Critique de théâtre : Retour sans pompe de Thomson Highway, au CNA pompe de Thomson Highway, au CNA

29 octobre 2012

– Par Laurent S. Bouchard –

Le 17 octobre dernier, le Centre national des Arts (CNA) a présenté la première de la pièce Zesty Gopher s’est fait écraser par un frigo, une adaptation de la pièce de l’auteur canadien, Thomson Highway. La Rotonde vous fait la critique de la plus récente pièce mise en scène par une ancienne de l’Université d’Ottawa, Geneviève Pineault.

Une adaptation musicale et linguistique

 

C’est une pièce originellement intitulée The (Post) Mistress que Pineault s’est chargée de transformer en août 2011. La traduction, assurée par Thomson Highway et son compagnon Raymond Lalonde, épaulés par Robert Marinier, a pris plusieurs mois. Ils ont travaillé à six mains, s’attachant à conserver l’esprit du texte ainsi que sa musicalité, la moitié du texte étant d’ailleurs chanté ou fredonné. Des répétitions de chant, du texte, et de la chorégraphie se sont succédés pendant les huit semaines précédant le jour de la première.

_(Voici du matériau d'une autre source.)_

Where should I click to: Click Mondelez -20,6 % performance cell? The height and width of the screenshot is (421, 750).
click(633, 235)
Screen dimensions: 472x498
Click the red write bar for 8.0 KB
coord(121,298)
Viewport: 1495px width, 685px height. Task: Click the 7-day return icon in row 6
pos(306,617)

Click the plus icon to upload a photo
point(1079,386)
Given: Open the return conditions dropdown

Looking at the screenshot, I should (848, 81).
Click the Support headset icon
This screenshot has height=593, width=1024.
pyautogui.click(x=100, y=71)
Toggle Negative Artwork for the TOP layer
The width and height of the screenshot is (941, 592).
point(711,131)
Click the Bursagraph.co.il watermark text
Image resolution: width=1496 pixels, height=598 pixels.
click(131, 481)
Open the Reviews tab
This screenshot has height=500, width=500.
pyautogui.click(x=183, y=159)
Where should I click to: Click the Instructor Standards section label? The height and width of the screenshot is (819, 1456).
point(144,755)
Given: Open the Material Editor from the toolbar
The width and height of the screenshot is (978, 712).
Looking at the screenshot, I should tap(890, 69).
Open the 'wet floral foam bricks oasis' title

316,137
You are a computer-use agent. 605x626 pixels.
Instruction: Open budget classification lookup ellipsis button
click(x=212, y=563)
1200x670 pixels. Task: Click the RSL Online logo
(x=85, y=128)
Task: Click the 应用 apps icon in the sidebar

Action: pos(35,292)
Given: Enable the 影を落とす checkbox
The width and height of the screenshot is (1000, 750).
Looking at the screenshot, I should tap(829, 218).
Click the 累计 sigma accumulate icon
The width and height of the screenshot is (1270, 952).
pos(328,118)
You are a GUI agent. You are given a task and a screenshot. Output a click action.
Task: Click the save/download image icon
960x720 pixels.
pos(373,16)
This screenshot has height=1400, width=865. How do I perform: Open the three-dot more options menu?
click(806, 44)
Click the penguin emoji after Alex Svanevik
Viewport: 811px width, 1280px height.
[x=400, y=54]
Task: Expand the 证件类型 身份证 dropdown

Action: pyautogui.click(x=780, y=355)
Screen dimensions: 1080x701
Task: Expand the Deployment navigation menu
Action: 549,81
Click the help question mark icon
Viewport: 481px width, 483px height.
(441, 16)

La maîtresse des postes, seul personnage sur scène, a été interprétée par Patricia Cano, une habituée de Thomson Highway. La comédienne a partagé la scène des cabarets avec lui et connaît la langue Cri, importante dans la pièce. La mise en scène comportait des objets aux utilités doubles, comme le piano qui s’allongeait afin de former le comptoir, ou les boîtes où sont déposées les lettres qui pouvaient se transformer en escalier.

La trinité du sexe, de l’amour et de la mort occupe une place prépondérante dans la pièce, par l’entremise du personnage de Patricia Cano qui se révèle, à bien des égards, une colporteuse qui ne se « mêle pas de ses affaires ». Elle affirme d’ailleurs à son auditoire qu’elle connaître ainsi les secrets de son village et des autres bourgades environnantes. Au fil de la pièce, on navigue entre le comique et le tragique, des histoires légères laissant place à d’autres plus sérieuses.

Une torpeur en deux actes

 

La structure de la pièce en deux actes est ambitieuse mais n’a malheureusement pas remplit les attentes car, si l’interprète a su merveilleusement bien chanter, avec une voix ronde et qui porte, son parler français était quelque peu imprécis. Son anglais et son espagnol se sont en revanche avérés impeccables. Par moment, la pièce étant principalement en français, il peut devenir fatiguant pour le spectateur de passer sans cesse d’une langue à l’autre. L’interprète a par ailleurs manqué de maîtrise sur la durée, et son retour de l’entracte l’a vue moins exubérante. La chorégraphie parfois carnavalesque a bien servi le texte mais a dévoilé également l’inégalité du ton.

Tout d’abord joviaux, les éclats de passion et l’humour représentés en pourpre et en écarlate sur l’écran en arrière-scène ont laissé place à des histoires plus tristes exprimées par un éventail de couleurs, du marine au beige en passant par le marron. Le tout était visuellement stimulant mais, tristement, sans apparente logique. Le premier acte s’est achevé, laissant une idée bien maigre quant au ton du second. Faute de suspense, le couple à ma gauche a d’ailleurs décidé de quitter le spectacle à l’entracte.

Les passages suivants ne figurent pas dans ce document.